_Your task_: Write out, word for word, every line from the one containing "Click the reader view icon in the address bar" through the last line of the records below, both ends included.

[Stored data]
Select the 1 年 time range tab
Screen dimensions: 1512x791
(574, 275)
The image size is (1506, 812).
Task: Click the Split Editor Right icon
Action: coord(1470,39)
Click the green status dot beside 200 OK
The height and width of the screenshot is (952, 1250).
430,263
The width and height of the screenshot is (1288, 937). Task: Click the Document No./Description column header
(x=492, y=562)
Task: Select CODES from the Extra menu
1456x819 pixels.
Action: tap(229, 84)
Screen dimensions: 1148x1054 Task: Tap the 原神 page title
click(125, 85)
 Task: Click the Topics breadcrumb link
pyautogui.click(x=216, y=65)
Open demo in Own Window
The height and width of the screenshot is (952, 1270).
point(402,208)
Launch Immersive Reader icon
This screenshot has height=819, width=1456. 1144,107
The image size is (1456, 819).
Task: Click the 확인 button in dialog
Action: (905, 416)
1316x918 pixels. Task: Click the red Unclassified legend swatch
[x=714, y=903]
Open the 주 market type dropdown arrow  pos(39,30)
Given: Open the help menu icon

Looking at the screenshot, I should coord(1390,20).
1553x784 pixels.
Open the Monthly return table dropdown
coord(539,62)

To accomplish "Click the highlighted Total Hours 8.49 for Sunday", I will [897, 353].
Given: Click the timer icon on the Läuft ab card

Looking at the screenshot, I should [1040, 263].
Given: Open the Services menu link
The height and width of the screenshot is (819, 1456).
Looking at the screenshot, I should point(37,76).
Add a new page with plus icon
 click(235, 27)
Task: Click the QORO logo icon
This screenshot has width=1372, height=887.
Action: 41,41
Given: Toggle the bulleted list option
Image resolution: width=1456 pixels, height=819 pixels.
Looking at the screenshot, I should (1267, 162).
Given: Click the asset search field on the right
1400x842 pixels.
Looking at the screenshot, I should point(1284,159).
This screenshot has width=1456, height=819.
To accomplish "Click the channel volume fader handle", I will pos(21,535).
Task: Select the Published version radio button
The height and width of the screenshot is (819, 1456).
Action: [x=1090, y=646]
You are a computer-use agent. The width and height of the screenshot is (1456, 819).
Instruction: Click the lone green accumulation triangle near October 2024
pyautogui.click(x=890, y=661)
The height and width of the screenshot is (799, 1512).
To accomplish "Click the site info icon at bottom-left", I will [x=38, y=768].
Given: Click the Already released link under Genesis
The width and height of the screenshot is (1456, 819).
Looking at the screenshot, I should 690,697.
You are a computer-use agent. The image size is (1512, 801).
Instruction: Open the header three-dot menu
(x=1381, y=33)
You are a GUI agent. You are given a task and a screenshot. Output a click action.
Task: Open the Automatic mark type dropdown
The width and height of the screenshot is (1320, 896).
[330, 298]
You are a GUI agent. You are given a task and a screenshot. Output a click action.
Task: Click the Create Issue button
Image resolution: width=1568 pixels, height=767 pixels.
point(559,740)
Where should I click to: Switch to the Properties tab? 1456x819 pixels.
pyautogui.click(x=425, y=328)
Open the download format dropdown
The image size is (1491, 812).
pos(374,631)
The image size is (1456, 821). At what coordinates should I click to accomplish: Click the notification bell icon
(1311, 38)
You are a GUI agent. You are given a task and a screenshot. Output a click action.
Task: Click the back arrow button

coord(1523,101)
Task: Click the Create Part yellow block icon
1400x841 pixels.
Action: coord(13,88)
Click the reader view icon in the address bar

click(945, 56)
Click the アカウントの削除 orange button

_Problem solution_:
Click the reader view icon in the address bar

click(945, 56)
Click the アカウントの削除 orange button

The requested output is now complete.